Actually, it was the pursuit of ballpark fare that drove our nomadic existence. Take potato wedges. The only vendor we came across was located in the concourse under the third base grandstands, so it was there that we sat for the third inning. A Bacardi Silver Raz lured us to third base box seats, then a promotional give-away sponsored by Deer Park took us deep to right center in something called the Eutaw Street Reserved seating.
As in any ballpark, these seats housed the friendliest fans. A group of four middle-aged men and I swapped horror stories of front office miscues and underperforming players on our respective home teams, while Corey Patterson entertained us with two running catches.
After starter Erik Bedard and reliever Sendy Rleal surrendered two runs to the Royals in the top of the sixth, my son and I moved on to center field seats beside the famous Camden Yards bullpens. Both figured to be active and before long, they were. There is something about the narrow confines and the amplified pop of the catcher's mitt that exacerbates the intimidation factor of a major league fastball. It was fun to see my own first experiences of this phenomenon now mirrored in the watchful eyes of my son.
A stopover inning was needed in the right field grandstands as we hunted that ballpark delicacy known to us as malasadas. You may call them doughboys or even fried dough. At Camden Yards, they are referred to as funnel cakes and the only concession stand offering them sold out the inning before. We emerged dejectedly from the concourse and landed in the first base box seats.
On the field, rookie infielder Brandon Fahey singled home the go-ahead run with two outs in the bottom of the eighth and closer Chris Ray was loosening in the bullpen. There would be little chance for extra innings so we hustled over to seats directly behind home plate for the ninth. On the way, it occurred to me this would be our ninth position of the game. We had become the Cesar Tovars of this Friday night crowd.
When ex-Red Sox Doug Mientkiewicz swung through a third strike, we remaining fans in attendance stood and cheered. Game over! Mientkiewicz turned to ask the plate umpire something, perhaps for the game ball to augment his collection. The ump replied by holding his hand at the approximate height of the final pitch and nodding his head.
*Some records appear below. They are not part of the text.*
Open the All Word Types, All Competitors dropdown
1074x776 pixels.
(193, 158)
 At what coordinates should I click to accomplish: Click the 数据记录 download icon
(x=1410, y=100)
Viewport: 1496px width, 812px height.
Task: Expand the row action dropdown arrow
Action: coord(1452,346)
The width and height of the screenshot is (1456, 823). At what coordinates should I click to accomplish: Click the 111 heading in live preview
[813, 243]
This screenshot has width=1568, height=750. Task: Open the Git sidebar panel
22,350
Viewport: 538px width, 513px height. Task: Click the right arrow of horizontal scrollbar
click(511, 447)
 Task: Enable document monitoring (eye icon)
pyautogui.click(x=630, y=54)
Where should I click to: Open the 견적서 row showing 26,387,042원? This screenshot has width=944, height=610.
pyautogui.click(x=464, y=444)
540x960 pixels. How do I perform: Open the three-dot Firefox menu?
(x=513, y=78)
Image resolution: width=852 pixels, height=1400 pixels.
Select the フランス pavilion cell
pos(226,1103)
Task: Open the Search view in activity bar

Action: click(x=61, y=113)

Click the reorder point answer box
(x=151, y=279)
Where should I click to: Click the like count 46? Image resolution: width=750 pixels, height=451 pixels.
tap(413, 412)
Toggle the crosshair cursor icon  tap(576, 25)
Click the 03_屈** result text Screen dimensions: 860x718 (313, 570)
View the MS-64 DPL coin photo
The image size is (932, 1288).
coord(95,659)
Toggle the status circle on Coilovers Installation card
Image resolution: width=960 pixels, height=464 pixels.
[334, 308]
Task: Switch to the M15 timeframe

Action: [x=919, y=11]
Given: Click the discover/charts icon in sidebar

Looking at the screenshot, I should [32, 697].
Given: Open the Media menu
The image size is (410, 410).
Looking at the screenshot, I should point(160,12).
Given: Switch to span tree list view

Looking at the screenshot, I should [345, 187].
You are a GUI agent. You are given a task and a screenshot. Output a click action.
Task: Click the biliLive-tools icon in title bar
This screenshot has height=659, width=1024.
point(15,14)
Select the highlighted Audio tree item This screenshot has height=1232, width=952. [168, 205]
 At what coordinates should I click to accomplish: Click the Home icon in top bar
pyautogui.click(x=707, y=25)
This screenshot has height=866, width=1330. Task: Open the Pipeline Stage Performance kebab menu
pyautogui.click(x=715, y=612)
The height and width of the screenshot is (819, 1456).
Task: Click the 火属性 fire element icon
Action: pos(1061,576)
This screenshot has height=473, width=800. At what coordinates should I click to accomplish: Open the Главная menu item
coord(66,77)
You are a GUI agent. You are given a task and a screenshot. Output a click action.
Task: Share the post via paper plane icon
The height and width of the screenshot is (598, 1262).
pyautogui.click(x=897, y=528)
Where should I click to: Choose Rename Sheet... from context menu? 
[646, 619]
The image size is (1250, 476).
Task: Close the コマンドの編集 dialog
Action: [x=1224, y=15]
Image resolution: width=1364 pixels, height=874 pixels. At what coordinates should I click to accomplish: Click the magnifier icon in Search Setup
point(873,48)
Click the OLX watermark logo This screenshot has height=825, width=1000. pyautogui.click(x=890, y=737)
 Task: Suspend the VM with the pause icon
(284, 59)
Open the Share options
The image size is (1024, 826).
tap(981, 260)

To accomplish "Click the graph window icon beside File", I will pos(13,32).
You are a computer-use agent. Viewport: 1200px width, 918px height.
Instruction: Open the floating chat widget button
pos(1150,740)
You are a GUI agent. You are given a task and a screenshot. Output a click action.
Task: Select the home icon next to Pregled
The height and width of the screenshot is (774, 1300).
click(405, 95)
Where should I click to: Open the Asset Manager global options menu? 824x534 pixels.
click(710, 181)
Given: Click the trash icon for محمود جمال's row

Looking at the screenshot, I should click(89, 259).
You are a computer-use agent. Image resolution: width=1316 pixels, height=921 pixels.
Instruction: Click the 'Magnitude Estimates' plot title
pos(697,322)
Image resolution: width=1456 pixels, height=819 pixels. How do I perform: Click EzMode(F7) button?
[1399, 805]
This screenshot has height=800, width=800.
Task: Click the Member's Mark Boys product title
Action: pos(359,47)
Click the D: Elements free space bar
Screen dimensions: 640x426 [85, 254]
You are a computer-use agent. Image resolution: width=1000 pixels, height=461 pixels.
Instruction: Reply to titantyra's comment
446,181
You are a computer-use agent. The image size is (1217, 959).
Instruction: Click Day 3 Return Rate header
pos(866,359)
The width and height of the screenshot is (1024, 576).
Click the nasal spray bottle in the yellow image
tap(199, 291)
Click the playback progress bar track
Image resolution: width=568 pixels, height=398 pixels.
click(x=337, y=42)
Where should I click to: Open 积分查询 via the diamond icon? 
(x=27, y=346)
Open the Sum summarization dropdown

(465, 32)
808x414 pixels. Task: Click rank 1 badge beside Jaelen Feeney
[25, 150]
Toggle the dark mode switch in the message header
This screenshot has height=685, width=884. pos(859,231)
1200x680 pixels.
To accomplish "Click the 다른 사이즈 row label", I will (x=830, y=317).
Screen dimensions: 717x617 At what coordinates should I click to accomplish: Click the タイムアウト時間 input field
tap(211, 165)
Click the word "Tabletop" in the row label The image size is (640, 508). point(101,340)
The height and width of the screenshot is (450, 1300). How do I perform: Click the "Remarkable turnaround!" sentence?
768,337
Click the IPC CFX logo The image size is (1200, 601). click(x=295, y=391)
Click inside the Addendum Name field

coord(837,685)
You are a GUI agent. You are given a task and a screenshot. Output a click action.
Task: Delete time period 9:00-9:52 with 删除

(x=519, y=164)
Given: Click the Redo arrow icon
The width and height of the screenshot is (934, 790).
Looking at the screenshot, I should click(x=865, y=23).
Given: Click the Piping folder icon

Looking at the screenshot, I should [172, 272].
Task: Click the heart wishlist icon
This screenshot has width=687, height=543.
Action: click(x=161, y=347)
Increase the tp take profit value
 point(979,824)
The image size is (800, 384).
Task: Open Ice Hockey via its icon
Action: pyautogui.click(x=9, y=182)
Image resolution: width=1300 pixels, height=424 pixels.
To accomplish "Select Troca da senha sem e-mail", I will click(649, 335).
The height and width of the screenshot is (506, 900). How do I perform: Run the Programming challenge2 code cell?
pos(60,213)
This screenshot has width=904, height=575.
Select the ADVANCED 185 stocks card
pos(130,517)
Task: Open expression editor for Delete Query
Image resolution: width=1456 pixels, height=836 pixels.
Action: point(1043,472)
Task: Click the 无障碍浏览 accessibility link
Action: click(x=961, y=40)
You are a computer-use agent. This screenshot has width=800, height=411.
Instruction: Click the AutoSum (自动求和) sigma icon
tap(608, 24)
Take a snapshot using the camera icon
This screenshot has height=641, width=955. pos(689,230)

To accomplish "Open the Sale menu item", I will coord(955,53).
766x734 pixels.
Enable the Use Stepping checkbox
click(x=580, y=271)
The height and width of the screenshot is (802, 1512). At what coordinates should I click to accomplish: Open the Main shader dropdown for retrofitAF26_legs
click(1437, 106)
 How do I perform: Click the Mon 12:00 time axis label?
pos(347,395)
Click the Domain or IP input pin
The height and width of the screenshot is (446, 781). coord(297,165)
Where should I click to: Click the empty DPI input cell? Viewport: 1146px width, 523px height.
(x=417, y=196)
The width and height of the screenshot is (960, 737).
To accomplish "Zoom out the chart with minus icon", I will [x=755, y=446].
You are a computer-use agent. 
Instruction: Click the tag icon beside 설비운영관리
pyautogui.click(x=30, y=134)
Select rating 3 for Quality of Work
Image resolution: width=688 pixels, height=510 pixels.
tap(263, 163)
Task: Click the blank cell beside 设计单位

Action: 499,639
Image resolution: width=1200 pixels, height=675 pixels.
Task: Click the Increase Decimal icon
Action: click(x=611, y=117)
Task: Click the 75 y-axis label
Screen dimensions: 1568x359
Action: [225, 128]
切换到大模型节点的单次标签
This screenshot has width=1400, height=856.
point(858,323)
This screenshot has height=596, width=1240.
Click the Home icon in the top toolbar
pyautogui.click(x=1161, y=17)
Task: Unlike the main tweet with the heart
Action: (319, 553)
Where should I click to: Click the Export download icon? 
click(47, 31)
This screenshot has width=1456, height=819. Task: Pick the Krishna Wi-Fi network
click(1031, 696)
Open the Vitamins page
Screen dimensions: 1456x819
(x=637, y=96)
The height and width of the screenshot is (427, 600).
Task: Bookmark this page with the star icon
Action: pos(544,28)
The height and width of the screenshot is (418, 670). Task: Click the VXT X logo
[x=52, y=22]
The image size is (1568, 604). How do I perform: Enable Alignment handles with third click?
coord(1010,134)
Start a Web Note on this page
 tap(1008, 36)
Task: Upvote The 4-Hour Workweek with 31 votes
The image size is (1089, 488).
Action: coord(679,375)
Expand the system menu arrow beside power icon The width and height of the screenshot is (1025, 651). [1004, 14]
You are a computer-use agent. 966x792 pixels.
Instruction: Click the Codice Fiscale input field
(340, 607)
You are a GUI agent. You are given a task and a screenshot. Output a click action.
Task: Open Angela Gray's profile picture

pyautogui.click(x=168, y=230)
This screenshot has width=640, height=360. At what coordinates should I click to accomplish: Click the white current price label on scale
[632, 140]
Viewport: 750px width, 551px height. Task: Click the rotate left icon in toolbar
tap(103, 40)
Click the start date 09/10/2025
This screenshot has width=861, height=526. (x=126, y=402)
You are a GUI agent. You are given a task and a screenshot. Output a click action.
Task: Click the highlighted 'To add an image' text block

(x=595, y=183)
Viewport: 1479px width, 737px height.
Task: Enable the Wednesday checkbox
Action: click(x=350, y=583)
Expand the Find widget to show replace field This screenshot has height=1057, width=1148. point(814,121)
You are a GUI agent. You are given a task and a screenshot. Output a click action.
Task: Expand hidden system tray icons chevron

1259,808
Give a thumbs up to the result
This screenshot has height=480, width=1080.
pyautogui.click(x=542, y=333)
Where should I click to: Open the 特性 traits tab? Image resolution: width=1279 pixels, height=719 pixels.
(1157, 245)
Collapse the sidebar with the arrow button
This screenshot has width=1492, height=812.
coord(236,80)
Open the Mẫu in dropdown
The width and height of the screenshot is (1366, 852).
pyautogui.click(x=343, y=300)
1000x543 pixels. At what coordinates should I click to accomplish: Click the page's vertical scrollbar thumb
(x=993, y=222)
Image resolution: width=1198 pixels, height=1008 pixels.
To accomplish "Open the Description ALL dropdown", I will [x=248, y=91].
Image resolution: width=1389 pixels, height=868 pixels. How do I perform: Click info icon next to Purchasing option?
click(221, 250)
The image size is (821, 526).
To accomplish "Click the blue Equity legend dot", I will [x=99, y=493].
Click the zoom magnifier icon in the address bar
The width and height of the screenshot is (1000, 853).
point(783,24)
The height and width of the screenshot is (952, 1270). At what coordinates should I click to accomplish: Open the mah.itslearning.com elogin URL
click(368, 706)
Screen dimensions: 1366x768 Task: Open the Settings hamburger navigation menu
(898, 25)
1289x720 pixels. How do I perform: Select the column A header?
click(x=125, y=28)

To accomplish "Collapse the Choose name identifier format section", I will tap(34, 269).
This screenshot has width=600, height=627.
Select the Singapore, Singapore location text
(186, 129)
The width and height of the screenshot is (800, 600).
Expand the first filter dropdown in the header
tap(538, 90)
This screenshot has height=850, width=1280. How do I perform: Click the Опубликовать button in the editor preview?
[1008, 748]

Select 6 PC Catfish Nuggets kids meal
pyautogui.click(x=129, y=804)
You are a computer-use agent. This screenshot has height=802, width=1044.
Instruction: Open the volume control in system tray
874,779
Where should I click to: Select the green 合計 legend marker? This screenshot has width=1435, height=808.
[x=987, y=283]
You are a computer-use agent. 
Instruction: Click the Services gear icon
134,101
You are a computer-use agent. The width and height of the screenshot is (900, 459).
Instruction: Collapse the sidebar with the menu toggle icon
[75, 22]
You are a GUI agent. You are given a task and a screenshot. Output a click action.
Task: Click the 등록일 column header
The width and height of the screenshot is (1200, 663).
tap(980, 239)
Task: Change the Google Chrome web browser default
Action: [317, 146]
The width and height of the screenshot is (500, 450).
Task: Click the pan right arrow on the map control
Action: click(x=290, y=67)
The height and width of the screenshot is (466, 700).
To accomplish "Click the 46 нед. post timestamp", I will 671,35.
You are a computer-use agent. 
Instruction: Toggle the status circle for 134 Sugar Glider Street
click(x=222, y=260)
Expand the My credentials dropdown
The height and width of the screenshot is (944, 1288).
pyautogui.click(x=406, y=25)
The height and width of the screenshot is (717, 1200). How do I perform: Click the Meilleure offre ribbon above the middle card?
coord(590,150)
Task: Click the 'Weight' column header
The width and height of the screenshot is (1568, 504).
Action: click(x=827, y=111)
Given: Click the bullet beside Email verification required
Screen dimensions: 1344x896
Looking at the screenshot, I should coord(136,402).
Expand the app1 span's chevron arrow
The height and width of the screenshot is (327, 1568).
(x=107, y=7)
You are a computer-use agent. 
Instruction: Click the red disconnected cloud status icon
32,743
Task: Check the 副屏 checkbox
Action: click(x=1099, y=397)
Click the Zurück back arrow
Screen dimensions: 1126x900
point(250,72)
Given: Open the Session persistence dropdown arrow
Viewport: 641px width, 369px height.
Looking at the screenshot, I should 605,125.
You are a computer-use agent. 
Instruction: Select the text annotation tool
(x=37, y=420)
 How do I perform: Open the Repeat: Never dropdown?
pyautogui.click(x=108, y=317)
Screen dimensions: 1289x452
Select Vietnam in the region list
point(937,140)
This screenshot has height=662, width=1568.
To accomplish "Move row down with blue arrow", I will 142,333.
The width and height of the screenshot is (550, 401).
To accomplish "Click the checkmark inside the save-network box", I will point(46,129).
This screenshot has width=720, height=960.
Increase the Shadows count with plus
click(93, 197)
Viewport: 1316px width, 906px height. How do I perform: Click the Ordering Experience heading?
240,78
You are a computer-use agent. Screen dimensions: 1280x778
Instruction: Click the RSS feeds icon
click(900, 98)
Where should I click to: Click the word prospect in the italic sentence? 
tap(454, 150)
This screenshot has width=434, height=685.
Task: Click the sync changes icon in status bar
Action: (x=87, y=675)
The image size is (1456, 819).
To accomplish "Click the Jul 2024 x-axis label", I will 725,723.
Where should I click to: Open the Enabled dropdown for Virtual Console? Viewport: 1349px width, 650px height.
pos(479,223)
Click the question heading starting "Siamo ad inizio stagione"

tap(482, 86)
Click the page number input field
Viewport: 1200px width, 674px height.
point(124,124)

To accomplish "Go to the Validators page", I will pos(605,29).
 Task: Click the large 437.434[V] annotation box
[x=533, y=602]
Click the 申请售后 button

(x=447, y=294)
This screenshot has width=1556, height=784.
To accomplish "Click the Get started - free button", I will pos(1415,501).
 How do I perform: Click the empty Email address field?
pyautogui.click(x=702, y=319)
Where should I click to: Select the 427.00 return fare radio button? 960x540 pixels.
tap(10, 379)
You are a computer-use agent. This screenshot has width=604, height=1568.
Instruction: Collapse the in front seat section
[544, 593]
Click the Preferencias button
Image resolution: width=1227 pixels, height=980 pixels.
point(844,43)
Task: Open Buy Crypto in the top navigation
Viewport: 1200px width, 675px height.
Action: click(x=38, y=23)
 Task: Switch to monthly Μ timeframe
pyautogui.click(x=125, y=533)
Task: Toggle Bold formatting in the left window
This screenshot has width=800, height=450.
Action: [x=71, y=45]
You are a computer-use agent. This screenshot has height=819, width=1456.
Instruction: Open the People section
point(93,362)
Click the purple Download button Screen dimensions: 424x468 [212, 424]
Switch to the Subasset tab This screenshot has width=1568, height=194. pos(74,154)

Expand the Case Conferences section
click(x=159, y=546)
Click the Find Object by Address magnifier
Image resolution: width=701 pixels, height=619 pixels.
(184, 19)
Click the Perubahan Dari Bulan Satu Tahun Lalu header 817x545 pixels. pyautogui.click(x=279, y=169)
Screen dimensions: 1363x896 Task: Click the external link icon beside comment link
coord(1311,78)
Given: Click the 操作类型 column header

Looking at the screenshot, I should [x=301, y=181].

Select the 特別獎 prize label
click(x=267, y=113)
Meanwhile, no one in the stands was leaving. The Lady did not intend to send us home without one more treat. It was fireworks night, and the Baltimore sky was soon ablaze with the same passion that had once inspired Francis Scott Key.
After the show, we staked out the players' parking lot along with a dozen other fans. A lean young man soon walked out of the runway with cell phone in hand. He would have escaped us entirely if not for the lot attendant pointing him out. It was Brandon Fahey and he was enjoying the anonymity of a rookie. His autograph became the perfect complement to that of Boog Powell's on my son's ball. Orioles past juxtaposed with Orioles future.
Behind us, the Babe's watch was at its end. On another coast, Barry Bonds was swinging for the fences. The lights of Lady Camden were extinguished and concessionaires had by now vacated Eutaw Street for the evening. Baseball's past juxtaposed with baseball's future.